** Opening Provided material block **

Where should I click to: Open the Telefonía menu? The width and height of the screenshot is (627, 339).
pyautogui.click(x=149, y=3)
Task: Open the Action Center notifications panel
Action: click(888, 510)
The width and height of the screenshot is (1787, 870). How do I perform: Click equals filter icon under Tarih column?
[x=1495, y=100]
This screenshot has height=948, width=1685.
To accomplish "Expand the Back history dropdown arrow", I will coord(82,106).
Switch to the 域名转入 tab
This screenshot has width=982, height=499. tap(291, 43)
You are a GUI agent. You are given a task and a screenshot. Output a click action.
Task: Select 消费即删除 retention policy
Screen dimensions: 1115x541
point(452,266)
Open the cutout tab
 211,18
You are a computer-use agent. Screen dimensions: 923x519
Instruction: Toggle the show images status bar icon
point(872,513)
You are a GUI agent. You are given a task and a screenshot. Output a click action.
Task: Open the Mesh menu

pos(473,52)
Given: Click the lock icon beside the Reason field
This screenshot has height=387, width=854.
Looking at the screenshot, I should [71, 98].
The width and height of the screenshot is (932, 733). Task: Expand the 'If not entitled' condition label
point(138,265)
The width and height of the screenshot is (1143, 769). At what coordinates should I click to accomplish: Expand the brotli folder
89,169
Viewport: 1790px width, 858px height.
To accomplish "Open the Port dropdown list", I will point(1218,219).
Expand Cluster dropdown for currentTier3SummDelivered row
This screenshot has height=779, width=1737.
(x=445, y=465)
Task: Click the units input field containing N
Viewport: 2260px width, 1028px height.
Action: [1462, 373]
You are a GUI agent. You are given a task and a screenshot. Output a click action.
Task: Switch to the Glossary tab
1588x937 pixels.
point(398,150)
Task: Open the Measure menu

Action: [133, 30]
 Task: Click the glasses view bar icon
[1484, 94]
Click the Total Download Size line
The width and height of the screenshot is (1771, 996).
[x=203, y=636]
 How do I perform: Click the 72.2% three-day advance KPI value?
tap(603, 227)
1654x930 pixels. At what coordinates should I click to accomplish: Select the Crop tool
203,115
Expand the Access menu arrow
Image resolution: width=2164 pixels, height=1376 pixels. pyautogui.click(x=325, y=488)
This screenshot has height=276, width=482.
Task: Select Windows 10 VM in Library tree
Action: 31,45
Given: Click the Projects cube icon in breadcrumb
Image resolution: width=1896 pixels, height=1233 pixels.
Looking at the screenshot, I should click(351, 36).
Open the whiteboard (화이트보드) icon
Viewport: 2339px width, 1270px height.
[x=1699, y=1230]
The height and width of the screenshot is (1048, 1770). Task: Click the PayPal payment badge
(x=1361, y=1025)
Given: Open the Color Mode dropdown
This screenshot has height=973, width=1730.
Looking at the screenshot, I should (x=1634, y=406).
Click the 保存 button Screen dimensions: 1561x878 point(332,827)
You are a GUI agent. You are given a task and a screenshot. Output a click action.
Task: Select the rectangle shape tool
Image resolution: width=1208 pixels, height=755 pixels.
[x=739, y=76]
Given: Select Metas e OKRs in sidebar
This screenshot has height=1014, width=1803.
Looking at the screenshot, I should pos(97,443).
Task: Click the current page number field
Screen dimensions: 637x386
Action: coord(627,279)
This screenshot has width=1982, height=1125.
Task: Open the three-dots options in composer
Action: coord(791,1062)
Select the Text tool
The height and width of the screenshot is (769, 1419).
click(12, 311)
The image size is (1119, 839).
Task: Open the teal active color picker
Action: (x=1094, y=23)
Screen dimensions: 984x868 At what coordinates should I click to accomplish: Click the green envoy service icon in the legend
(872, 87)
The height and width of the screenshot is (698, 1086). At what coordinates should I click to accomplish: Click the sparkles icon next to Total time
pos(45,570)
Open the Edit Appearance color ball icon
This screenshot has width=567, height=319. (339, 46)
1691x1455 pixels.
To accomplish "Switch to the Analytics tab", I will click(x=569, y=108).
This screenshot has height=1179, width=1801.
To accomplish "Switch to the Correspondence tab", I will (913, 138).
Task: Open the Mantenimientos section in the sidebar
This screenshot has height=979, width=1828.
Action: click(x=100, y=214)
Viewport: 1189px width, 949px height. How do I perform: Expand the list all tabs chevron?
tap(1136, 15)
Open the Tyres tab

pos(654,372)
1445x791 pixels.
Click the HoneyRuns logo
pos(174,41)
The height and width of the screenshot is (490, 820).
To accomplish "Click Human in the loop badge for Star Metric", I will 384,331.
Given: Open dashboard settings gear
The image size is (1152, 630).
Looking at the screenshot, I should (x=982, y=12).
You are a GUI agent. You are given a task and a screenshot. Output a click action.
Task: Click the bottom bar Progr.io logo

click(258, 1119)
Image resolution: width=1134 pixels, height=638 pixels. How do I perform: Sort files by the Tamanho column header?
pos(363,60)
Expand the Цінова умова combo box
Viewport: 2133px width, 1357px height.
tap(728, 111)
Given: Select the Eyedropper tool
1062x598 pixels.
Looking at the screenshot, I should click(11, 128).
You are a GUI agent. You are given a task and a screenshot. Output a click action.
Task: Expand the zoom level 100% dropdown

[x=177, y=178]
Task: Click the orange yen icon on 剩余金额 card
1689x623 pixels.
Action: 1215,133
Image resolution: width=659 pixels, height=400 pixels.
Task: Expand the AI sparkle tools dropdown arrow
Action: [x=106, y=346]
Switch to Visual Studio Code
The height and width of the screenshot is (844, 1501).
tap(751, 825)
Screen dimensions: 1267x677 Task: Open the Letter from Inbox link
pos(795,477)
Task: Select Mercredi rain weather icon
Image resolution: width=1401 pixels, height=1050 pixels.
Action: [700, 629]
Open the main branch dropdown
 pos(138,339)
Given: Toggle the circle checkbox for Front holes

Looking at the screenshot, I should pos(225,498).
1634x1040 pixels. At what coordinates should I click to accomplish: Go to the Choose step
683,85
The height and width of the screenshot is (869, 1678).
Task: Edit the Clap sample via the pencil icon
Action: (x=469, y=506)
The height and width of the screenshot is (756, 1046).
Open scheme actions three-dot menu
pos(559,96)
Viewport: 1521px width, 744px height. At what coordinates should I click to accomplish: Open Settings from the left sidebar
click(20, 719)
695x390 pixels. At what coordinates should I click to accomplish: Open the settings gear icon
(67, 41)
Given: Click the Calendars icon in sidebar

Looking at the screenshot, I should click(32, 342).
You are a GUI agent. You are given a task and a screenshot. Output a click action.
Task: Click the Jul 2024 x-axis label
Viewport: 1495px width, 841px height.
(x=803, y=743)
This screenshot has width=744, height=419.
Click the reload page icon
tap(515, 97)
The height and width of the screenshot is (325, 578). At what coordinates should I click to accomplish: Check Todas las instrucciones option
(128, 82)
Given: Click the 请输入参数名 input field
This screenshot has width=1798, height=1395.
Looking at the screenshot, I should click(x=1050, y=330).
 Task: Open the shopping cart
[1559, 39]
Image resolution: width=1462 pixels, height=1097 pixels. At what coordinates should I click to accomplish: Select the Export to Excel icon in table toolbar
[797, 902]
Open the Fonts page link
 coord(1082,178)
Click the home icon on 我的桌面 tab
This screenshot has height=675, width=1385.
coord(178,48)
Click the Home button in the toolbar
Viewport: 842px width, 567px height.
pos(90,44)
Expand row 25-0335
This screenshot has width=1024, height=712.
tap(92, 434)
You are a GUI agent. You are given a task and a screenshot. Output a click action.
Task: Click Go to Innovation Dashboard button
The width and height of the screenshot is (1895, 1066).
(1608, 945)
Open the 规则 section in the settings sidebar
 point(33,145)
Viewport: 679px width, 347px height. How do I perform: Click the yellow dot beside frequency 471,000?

** Closing Provided material block **

Work item: Show each line of the records above containing "field".

Response:
Given: Click the lock icon beside the Reason field
Task: Click the units input field containing N
Task: Click the current page number field
Given: Click the 请输入参数名 input field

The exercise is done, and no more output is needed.